A tropical storm warning is in effect for Florida’s east coast, from north of Flagler Beach to Altamaha Sound in Georgia, and a tropical storm watch is in effect north of Altamaha Sound to the Savannah River.
The storm caused officials to close Kennedy Space Center at Cape Canaveral for the second day. Space station managers shut down the launch facility “because of the potential wind threat to workers,” NASA said in a statement on its Web site. Managers reported no injuries or damage.
The storm is expected to make a turn north in the next 12 to 24 hours, likely remaining on the edge of east-central or northeastern Florida until Thursday, the center said.
Fay buffeted Lake Okeechobee with high winds Tuesday afternoon as it moved north and northeast through Florida, leaving a trail of flooding, broken trees and tens of thousands of power outages.
At least seven tornadoes, spinoffs from Fay, were reported in eastern Florida.
A Brevard County tornado that hit about 1:45 p.m. damaged more than 50 homes, rendering nine of them uninhabitable, according to the county’s emergency operations center.

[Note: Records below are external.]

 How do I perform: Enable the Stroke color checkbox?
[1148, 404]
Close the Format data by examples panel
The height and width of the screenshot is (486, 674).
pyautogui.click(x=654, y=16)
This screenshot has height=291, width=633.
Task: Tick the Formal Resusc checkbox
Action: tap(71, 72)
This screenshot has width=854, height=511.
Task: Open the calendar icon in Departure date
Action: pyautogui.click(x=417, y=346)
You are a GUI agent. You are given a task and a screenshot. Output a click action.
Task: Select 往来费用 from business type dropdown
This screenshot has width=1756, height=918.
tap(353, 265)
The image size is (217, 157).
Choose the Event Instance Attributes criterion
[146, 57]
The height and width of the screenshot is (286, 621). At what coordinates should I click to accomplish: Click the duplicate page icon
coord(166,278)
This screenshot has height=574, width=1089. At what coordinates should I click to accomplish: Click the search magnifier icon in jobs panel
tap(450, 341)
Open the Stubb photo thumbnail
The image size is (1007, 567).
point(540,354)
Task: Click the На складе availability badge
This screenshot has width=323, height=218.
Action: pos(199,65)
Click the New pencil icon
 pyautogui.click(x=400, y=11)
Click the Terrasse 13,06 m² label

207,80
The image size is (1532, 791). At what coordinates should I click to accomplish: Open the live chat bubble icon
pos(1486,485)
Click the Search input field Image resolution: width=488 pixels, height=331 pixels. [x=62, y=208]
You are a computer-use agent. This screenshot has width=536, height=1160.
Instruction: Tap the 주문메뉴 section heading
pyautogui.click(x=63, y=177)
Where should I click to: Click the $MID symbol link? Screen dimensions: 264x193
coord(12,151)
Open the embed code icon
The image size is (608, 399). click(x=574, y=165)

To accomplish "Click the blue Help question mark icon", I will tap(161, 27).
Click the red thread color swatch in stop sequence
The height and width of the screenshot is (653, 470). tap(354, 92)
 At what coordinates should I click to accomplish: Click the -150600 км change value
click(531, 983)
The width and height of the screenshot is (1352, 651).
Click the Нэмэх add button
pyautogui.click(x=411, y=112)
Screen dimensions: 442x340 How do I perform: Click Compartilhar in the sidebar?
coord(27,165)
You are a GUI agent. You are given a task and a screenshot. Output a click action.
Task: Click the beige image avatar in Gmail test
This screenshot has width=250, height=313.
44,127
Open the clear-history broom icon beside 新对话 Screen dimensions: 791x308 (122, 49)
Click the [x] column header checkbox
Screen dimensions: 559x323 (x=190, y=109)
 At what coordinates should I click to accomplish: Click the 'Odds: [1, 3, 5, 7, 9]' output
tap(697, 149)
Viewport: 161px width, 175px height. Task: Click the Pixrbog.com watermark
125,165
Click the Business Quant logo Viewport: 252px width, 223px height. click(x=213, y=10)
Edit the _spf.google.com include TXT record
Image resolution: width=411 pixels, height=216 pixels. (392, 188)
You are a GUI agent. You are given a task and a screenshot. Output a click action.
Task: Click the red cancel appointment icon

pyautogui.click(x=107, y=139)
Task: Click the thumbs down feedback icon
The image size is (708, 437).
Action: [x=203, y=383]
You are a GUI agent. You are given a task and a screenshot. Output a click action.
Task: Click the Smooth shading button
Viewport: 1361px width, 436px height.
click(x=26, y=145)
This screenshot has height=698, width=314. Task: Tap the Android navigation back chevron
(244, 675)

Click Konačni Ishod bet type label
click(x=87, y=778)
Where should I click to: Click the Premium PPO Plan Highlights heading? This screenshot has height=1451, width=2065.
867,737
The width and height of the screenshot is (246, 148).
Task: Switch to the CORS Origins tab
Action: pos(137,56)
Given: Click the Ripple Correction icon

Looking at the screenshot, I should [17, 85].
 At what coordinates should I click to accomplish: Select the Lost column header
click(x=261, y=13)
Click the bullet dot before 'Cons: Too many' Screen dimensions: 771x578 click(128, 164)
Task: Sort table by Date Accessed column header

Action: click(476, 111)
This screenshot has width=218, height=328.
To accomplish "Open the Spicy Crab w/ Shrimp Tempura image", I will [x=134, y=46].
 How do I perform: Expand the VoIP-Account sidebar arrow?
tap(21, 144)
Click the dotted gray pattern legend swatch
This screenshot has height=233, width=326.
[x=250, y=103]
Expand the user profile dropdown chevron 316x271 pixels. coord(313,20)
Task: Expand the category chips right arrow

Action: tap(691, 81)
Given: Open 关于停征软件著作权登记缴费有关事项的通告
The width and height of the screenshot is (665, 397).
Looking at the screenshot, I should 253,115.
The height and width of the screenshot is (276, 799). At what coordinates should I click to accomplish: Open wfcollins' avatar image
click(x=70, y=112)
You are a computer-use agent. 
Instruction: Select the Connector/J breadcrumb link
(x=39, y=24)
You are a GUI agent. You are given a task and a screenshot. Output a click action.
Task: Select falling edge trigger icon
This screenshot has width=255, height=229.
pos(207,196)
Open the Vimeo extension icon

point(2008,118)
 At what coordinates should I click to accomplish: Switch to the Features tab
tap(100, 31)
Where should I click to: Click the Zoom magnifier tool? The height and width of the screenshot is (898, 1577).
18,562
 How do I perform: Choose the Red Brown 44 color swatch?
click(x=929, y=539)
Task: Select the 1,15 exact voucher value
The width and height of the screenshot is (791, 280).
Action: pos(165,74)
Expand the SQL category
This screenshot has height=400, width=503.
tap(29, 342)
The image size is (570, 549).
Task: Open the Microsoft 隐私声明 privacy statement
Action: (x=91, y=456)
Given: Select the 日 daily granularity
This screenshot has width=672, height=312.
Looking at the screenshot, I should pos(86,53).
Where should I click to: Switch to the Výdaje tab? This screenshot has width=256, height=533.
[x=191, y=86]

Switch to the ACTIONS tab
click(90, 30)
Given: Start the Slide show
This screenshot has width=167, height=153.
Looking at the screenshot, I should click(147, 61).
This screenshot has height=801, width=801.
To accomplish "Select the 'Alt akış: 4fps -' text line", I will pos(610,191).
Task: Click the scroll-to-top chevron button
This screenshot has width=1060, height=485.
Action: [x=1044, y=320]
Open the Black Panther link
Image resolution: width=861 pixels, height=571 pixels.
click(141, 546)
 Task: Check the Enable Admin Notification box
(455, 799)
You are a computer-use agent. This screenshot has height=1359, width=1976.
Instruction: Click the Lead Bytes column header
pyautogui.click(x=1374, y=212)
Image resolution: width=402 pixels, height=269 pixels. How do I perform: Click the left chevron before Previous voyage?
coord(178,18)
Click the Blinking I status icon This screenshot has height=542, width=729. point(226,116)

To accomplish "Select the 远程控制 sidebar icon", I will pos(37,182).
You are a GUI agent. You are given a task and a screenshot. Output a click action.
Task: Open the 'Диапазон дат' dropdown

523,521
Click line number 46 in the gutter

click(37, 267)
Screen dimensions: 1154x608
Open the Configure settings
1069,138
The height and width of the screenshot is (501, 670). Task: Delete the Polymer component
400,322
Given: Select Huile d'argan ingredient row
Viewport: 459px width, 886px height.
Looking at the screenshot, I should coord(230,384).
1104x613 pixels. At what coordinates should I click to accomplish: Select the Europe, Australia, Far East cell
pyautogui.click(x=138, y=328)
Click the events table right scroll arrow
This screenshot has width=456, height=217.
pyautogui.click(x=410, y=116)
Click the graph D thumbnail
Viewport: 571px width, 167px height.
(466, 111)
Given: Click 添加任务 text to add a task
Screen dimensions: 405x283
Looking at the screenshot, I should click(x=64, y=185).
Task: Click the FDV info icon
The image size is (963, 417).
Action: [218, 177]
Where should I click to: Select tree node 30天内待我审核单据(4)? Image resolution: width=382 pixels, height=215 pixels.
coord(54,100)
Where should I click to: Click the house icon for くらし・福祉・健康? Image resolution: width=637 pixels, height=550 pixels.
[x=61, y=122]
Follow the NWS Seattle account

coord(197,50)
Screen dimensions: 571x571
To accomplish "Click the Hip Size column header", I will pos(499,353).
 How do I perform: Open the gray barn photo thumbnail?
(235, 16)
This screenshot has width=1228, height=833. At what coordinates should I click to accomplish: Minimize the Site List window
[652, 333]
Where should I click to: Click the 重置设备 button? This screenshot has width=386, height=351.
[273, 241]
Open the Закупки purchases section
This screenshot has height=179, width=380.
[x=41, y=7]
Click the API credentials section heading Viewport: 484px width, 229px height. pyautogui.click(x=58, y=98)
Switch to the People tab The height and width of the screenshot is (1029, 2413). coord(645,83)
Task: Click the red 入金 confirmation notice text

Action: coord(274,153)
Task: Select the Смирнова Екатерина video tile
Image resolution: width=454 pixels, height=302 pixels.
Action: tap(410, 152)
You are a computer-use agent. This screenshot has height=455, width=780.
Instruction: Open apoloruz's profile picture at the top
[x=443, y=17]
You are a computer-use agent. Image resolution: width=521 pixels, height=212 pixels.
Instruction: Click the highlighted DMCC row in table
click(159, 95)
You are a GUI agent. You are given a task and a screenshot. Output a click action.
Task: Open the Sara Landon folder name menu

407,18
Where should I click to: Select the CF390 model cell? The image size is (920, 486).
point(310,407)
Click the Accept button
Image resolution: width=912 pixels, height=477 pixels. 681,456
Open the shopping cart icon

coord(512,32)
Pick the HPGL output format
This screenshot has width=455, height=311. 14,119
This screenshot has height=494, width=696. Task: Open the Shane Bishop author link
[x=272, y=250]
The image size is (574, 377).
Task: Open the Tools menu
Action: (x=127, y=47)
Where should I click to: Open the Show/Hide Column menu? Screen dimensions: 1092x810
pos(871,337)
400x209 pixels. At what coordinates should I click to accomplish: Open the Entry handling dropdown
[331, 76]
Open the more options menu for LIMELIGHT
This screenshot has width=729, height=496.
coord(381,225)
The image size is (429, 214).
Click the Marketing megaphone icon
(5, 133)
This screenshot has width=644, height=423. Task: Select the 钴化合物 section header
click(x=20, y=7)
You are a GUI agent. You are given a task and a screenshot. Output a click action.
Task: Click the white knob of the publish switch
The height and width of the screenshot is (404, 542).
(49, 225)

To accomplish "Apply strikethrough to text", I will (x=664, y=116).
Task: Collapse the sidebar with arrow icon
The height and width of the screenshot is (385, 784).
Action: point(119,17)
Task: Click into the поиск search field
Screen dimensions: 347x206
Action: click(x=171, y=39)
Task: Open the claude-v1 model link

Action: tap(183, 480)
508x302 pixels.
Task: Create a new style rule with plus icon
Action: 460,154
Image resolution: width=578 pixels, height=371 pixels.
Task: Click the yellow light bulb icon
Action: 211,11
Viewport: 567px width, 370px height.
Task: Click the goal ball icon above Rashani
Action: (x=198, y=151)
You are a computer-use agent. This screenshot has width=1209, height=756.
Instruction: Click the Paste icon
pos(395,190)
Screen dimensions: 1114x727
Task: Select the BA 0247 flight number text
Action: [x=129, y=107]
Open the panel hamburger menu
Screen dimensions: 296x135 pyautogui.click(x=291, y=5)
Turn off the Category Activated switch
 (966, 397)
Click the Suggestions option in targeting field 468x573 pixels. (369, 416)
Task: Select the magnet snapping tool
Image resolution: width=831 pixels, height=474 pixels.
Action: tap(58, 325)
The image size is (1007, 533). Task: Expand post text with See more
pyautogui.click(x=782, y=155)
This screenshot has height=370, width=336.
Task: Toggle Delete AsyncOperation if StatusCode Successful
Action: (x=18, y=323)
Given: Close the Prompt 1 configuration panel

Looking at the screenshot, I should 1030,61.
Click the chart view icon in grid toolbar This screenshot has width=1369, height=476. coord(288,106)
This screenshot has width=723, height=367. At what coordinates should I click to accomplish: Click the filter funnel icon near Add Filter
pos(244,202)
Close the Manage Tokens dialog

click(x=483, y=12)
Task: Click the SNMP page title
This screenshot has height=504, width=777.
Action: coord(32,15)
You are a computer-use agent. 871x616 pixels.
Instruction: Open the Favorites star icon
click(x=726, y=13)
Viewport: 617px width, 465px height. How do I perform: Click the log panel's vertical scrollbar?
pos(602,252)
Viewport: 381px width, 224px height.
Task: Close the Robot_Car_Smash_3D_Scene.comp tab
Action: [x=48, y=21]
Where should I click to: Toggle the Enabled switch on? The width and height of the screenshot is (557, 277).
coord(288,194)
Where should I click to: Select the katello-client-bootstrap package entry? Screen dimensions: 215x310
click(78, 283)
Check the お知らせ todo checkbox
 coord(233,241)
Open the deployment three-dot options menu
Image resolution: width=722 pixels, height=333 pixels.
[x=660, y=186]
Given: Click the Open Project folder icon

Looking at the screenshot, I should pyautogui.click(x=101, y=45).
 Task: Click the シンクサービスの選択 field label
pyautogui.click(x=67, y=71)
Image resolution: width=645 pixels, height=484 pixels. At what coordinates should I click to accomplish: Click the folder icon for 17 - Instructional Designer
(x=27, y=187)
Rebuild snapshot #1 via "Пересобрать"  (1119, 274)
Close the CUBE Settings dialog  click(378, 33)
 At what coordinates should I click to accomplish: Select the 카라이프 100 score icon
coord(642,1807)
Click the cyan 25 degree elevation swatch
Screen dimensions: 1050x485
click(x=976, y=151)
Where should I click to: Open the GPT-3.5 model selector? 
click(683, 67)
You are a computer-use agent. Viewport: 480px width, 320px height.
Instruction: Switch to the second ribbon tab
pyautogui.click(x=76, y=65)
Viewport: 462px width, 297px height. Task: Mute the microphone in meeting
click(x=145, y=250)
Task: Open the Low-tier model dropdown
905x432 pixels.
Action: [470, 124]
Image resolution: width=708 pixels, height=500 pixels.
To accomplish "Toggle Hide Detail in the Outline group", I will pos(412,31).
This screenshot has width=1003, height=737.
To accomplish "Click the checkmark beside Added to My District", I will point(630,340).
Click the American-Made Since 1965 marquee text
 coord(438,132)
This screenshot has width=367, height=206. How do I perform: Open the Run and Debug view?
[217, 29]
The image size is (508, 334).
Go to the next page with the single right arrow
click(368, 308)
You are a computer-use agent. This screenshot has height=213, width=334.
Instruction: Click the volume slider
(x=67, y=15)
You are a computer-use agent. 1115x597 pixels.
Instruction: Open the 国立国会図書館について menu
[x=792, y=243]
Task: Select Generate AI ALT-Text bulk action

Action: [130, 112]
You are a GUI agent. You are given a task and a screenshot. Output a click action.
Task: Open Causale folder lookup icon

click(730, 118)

Three people sustained minor injuries.
A possible twister hit Wellington in Palm Beach County, where a small barn was ripped from its foundation, authorities said.
Steve Delai, deputy chief of Palm Beach County Fire-Rescue, said he could not confirm a tornado had hit the southeast county but added the damage was “consistent with a tornado.”
In Vero Beach, surfers called authorities upon finding a beached whale after Fay moved through the area.
Fay came ashore early Tuesday at Cape Romano south of Marco Island on Florida’s southwestern coast after making landfall Sunday night in western Cuba and then again Monday afternoon over Key West.